VAT on New Apartments
From 8 October 2025, the VAT rate applied to the supply of new apartments will be reduced from 13.5% to 9%. The measure is due to last until 31 December 2030.

The reduced rate will apply to supply of apartments in an apartment block which for this purpose means a multi-storey residential property that comprises, or will comprise, not less than three apartments with grouped or common access.

Whilst the reduced rate applies on the supply of new apartments the 13.5% rate will still apply on construction costs.
 
Enhanced Corporation Tax Deduction for Apartment Construction Costs
An enhanced Corporation Tax deduction is being introduced for qualifying apartment construction costs. The enhanced deduction is to contribute to addressing the viability gap that currently exists between total apartment development costs and viable market prices, by reducing Corporation Tax payable on profits.
 
Some of the key features of this measure are:

  • The deduction allowed for certain apartment construction costs will be enhanced to 125% of the actual cost incurred, subject to a cap of €50,000 enhanced deduction per apartment. This will provide a net benefit of up to €6,250 per apartment (€50,000 enhanced deduction x 12.5% Corporation Tax).

  • It will be provided to a developer who is the beneficial owner of the property at the time it is completed.

  • It will be available for projects comprising of 10 or more apartments.

  • It will be available for both new-build developments and for conversion projects including a change of use, such as the conversion of offices or retail spaces into apartments.

  • It will be available in respect of projects for which a Commencement Notice is submitted on or after 8 October 2025, and on or before 31 December 2030.

  • It will be claimable upon the completion, when the Certificate of Compliance on Completion is signed.

* [Excerpted data]:
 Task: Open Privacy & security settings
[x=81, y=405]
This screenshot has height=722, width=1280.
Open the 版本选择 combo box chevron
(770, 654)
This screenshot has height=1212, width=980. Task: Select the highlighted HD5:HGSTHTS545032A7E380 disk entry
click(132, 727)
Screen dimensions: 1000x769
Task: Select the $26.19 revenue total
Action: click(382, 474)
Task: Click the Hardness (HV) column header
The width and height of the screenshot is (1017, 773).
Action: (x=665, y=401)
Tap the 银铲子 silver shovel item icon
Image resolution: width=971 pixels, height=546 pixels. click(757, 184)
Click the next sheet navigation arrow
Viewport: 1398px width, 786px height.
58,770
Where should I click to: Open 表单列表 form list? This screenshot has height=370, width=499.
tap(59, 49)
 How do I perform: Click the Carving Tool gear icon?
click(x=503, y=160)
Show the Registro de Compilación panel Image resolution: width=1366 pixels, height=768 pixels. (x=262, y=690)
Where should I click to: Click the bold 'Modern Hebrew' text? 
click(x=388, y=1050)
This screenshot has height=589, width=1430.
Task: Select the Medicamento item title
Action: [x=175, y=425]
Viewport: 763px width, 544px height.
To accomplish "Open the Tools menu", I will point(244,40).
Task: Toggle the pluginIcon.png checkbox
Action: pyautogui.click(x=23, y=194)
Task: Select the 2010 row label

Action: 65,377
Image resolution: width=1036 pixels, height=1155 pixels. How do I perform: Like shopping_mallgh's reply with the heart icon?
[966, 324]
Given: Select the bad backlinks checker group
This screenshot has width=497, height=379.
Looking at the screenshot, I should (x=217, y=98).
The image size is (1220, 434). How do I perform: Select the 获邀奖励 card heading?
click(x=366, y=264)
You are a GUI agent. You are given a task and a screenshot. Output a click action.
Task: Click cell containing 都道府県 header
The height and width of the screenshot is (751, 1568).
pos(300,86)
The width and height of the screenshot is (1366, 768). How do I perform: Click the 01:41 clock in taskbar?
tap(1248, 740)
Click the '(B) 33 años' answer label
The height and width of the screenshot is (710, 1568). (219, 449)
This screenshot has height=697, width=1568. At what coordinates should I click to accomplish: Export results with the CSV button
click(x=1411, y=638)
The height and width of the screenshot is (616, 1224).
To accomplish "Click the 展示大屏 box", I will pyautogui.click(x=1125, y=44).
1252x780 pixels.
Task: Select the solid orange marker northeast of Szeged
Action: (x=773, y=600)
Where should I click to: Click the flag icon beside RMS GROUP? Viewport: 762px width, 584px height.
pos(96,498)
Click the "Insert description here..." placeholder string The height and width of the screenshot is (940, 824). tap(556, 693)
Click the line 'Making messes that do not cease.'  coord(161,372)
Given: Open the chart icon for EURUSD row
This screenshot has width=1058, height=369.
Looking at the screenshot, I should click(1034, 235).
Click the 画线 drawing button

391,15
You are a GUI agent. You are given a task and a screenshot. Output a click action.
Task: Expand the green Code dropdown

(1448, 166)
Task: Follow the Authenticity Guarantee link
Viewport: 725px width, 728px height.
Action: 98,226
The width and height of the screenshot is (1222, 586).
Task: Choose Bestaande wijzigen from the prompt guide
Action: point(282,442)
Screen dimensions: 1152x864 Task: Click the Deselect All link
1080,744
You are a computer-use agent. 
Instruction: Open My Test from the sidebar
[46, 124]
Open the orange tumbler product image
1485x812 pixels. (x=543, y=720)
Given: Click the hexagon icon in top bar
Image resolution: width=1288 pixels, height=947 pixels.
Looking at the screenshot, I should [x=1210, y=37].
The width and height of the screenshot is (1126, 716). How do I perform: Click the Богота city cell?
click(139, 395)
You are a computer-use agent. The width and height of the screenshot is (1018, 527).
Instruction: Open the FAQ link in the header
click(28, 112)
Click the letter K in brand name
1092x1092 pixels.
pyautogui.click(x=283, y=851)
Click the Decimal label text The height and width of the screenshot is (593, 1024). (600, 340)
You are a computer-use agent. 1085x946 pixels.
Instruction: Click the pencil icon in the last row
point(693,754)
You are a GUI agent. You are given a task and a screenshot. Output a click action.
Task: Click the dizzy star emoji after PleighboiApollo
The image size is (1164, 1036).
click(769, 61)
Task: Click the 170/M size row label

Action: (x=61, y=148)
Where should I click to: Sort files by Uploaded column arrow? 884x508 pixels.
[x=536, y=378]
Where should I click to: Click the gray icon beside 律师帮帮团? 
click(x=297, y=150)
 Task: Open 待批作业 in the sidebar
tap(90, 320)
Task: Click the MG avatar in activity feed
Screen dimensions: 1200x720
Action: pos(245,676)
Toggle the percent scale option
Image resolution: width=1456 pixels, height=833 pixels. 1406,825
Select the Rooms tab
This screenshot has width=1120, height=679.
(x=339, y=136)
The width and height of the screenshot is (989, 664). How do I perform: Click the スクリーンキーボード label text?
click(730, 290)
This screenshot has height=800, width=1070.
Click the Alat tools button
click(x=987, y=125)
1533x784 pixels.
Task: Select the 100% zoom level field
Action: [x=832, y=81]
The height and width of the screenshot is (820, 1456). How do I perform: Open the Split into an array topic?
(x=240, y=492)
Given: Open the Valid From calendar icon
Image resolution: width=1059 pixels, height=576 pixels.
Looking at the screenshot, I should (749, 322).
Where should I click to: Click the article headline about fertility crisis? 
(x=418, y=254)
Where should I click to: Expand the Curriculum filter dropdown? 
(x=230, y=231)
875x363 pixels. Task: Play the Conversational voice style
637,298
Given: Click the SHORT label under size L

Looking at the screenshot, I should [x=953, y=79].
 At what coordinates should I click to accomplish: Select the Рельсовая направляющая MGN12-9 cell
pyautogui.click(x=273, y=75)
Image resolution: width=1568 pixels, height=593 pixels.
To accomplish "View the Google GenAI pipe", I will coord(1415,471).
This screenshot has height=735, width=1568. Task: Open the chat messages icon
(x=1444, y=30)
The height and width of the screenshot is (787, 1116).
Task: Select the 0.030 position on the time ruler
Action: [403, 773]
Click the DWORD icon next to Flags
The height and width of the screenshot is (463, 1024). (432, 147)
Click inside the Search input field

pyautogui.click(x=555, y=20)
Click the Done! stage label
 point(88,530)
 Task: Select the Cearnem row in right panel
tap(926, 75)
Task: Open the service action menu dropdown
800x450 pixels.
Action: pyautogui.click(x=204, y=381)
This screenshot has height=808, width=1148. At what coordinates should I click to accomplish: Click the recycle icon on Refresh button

* [Activity list]:
1. In the apartment tax passage, what is the minimum number of apartments a project must have to qualify for the enhanced Corporation Tax deduction?
2. Reproduce the part of the apartment tax passage starting with "Whilst the reduced" and going on through "12.5% Corporation Tax).".
The data above was drawn from a different source than the apartment tax passage.

* [Results in order]:
1. 10 apartments

2.
Whilst the reduced rate applies on the supply of new apartments the 13.5% rate will still apply on construction costs.
 
Enhanced Corporation Tax Deduction for Apartment Construction Costs
An enhanced Corporation Tax deduction is being introduced for qualifying apartment construction costs. The enhanced deduction is to contribute to addressing the viability gap that currently exists between total apartment development costs and viable market prices, by reducing Corporation Tax payable on profits.
 
Some of the key features of this measure are:

  • The deduction allowed for certain apartment construction costs will be enhanced to 125% of the actual cost incurred, subject to a cap of €50,000 enhanced deduction per apartment. This will provide a net benefit of up to €6,250 per apartment (€50,000 enhanced deduction x 12.5% Corporation Tax).